##### Data to use #####

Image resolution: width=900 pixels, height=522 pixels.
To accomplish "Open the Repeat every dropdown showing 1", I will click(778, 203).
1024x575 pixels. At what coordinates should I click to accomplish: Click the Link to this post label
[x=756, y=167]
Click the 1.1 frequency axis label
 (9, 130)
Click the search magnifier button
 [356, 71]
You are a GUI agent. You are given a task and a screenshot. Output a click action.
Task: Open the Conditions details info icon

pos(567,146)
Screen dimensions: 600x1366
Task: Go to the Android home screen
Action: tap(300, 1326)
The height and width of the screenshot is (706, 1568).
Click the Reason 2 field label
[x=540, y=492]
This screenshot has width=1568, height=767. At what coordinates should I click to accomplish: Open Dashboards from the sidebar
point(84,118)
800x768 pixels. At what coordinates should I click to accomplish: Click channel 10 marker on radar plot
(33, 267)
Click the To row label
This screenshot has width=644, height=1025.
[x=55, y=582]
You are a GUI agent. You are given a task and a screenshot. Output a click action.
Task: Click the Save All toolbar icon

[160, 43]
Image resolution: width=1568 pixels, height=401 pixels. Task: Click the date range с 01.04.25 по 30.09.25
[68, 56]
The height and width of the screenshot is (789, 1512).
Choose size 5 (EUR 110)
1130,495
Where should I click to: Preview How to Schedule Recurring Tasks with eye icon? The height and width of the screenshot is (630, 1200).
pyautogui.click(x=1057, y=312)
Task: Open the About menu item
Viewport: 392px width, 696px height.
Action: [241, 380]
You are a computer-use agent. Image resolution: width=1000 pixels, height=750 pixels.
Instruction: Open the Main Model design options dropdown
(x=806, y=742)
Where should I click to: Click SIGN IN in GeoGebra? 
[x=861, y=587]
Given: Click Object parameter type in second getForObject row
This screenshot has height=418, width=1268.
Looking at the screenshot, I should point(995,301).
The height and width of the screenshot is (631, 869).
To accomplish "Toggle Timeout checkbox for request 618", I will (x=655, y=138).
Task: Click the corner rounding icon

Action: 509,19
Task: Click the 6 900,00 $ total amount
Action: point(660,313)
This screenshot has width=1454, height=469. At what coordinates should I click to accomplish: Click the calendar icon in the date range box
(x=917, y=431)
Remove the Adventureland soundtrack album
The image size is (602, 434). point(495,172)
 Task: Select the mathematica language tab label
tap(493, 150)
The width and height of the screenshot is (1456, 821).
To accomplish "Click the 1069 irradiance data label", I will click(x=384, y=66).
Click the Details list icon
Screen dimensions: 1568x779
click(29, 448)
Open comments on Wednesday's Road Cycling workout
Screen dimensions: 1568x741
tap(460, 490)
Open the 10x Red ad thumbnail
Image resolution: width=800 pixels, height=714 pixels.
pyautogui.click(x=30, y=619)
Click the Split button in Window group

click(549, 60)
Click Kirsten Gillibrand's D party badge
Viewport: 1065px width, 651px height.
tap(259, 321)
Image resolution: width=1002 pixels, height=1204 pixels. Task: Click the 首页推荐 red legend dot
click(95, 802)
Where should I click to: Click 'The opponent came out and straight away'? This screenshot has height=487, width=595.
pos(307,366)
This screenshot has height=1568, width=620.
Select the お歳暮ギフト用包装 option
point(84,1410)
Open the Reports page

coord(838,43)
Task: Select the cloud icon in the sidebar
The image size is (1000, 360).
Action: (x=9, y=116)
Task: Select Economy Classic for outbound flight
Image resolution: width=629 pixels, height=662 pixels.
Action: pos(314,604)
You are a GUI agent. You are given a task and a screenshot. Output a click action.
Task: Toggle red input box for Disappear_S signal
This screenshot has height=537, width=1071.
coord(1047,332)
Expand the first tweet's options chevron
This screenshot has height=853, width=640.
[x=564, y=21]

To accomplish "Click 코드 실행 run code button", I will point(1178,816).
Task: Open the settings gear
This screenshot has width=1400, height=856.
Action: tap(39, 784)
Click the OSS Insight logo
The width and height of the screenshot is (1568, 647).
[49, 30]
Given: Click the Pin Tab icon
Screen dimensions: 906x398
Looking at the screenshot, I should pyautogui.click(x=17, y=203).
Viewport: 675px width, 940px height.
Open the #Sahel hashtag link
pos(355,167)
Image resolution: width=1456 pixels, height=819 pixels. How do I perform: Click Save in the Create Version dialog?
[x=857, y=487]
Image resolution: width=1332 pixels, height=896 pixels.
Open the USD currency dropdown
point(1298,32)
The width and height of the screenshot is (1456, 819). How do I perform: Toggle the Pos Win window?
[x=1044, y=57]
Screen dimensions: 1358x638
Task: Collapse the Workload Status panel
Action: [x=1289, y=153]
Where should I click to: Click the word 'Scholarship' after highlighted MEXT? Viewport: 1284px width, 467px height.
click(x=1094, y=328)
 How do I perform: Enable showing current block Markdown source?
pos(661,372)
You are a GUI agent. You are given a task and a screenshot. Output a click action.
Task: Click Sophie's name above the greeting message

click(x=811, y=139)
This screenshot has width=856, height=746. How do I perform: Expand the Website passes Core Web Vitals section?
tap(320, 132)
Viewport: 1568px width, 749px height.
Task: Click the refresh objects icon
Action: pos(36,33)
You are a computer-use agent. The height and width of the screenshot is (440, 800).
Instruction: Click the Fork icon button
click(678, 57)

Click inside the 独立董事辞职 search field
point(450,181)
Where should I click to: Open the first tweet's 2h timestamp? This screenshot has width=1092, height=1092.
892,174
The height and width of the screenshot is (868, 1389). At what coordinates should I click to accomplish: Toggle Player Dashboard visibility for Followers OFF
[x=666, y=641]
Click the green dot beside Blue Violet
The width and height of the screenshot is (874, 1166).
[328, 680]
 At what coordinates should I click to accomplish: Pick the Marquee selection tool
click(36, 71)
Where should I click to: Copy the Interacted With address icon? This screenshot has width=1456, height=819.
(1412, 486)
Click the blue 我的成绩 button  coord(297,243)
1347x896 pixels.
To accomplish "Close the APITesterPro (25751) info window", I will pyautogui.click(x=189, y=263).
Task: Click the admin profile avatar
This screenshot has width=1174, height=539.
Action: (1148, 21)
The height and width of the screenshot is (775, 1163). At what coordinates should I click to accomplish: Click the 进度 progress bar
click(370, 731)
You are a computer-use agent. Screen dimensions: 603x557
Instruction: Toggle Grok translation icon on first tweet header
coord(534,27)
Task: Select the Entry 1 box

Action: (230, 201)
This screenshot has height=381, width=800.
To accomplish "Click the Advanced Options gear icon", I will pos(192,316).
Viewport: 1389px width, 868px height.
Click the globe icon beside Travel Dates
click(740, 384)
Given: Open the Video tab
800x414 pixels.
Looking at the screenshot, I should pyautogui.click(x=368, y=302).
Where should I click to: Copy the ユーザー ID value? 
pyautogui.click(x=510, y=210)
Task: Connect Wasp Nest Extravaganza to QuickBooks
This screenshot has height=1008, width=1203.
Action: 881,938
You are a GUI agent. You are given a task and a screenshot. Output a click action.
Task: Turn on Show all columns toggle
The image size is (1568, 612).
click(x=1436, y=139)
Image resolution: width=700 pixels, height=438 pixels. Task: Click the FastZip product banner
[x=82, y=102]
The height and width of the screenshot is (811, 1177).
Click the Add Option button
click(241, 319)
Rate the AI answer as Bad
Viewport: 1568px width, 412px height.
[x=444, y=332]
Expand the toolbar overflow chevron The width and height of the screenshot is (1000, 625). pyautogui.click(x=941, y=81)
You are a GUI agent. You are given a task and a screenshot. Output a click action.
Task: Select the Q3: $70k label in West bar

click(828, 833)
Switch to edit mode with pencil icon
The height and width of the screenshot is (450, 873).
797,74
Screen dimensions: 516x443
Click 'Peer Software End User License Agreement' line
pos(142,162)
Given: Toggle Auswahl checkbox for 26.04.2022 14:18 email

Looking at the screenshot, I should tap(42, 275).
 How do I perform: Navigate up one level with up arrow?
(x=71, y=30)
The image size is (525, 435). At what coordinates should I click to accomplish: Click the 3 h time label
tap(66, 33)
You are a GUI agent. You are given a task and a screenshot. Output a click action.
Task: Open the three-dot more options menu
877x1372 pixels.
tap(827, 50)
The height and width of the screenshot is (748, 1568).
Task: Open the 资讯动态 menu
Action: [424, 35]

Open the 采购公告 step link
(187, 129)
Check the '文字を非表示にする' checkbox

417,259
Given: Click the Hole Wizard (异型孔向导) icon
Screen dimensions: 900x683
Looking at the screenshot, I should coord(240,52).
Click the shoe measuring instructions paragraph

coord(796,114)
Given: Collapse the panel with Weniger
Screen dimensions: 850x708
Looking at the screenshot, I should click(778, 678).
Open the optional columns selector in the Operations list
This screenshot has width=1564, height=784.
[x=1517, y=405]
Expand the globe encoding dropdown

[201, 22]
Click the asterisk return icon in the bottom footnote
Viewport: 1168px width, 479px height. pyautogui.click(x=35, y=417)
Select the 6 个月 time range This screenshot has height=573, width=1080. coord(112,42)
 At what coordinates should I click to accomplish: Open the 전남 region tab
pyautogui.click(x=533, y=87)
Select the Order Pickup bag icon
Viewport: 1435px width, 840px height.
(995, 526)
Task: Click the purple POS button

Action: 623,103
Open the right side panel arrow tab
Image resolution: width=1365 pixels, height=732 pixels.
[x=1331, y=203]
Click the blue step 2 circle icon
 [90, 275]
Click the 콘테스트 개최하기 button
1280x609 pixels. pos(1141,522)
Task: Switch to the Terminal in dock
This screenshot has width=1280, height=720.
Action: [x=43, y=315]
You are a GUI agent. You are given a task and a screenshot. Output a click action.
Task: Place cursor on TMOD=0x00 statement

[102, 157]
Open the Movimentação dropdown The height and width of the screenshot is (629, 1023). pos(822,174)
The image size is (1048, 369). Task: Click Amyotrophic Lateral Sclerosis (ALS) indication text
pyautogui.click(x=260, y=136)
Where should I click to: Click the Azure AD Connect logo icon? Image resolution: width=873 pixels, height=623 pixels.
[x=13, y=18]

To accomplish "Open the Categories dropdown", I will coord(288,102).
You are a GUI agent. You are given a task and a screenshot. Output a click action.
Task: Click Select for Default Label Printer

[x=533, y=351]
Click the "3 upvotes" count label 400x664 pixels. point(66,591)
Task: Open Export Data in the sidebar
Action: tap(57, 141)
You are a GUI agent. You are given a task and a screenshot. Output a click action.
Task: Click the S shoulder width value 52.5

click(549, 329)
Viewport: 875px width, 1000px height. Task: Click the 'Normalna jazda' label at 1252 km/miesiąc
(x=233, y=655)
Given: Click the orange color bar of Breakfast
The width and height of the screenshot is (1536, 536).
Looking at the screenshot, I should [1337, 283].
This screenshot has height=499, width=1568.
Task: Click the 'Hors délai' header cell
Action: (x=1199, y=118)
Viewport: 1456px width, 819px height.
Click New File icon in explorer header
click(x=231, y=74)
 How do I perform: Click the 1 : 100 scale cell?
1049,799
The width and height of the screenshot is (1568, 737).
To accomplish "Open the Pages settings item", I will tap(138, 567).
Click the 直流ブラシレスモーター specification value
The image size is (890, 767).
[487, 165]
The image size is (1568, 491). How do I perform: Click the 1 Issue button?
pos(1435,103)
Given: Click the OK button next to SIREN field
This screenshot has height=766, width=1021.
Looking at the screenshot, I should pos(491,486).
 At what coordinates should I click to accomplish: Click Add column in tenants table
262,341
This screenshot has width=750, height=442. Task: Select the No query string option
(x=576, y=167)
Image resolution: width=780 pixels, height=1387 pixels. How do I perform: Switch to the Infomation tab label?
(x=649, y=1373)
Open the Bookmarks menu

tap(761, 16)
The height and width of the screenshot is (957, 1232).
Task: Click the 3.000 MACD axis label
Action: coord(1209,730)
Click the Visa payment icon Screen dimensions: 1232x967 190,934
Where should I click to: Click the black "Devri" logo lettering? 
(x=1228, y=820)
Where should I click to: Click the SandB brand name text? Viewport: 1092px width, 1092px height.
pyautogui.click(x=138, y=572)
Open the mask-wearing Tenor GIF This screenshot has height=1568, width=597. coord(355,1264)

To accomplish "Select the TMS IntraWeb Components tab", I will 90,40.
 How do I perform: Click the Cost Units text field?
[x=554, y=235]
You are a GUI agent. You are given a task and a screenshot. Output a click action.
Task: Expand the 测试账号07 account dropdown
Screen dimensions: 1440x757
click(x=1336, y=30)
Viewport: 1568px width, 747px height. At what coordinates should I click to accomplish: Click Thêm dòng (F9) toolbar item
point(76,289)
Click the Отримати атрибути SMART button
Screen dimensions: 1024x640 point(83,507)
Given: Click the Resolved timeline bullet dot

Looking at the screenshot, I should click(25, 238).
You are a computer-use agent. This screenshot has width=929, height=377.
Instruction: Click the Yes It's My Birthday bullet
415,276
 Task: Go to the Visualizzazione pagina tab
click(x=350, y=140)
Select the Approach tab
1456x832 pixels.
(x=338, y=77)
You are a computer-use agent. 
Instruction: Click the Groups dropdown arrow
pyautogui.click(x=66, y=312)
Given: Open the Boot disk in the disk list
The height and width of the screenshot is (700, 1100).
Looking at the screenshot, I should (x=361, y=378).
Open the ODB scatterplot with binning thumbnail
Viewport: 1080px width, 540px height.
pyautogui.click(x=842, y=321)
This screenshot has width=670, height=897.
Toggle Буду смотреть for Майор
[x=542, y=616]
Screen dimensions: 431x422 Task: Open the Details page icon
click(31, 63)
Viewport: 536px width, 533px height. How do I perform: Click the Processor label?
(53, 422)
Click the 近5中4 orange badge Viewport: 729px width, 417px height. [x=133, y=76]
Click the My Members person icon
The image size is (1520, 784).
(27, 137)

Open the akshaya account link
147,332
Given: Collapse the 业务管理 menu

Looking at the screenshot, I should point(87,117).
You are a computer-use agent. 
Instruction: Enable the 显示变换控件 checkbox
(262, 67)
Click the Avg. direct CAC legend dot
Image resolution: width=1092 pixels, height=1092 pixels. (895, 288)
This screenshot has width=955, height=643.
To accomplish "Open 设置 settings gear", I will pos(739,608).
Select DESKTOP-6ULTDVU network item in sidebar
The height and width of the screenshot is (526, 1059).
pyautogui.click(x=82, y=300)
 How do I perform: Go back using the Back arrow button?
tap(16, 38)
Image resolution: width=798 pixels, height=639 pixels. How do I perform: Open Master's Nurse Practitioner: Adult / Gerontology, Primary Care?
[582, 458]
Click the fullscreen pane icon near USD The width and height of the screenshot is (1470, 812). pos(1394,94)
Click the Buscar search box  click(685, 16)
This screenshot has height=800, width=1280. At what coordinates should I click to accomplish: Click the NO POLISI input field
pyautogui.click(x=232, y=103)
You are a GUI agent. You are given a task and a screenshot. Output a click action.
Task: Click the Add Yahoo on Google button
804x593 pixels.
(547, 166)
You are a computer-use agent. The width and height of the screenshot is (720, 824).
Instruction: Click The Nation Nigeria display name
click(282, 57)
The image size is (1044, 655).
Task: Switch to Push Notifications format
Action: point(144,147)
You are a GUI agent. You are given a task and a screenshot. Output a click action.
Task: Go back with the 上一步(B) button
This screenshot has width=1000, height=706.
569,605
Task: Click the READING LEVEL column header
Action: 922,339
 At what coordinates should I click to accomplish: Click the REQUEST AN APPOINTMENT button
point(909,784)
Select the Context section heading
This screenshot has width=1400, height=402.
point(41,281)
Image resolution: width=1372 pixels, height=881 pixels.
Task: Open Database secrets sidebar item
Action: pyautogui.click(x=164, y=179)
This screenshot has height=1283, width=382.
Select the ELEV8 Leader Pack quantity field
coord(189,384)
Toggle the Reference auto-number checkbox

#####

> [The task]:
Rewrite the rows starting at the first one and ending at the row containing "[x=55, y=582]", replacing "magnifier" with "magnifying glass" and changing nothing else.

> [Result for this task]:
Image resolution: width=900 pixels, height=522 pixels.
To accomplish "Open the Repeat every dropdown showing 1", I will click(778, 203).
1024x575 pixels. At what coordinates should I click to accomplish: Click the Link to this post label
[x=756, y=167]
Click the 1.1 frequency axis label
 (9, 130)
Click the search magnifying glass button
 [356, 71]
You are a GUI agent. You are given a task and a screenshot. Output a click action.
Task: Open the Conditions details info icon

pos(567,146)
Screen dimensions: 600x1366
Task: Go to the Android home screen
Action: tap(300, 1326)
The height and width of the screenshot is (706, 1568).
Click the Reason 2 field label
[x=540, y=492]
This screenshot has width=1568, height=767. At what coordinates should I click to accomplish: Open Dashboards from the sidebar
point(84,118)
800x768 pixels. At what coordinates should I click to accomplish: Click channel 10 marker on radar plot
(33, 267)
Click the To row label
This screenshot has width=644, height=1025.
[x=55, y=582]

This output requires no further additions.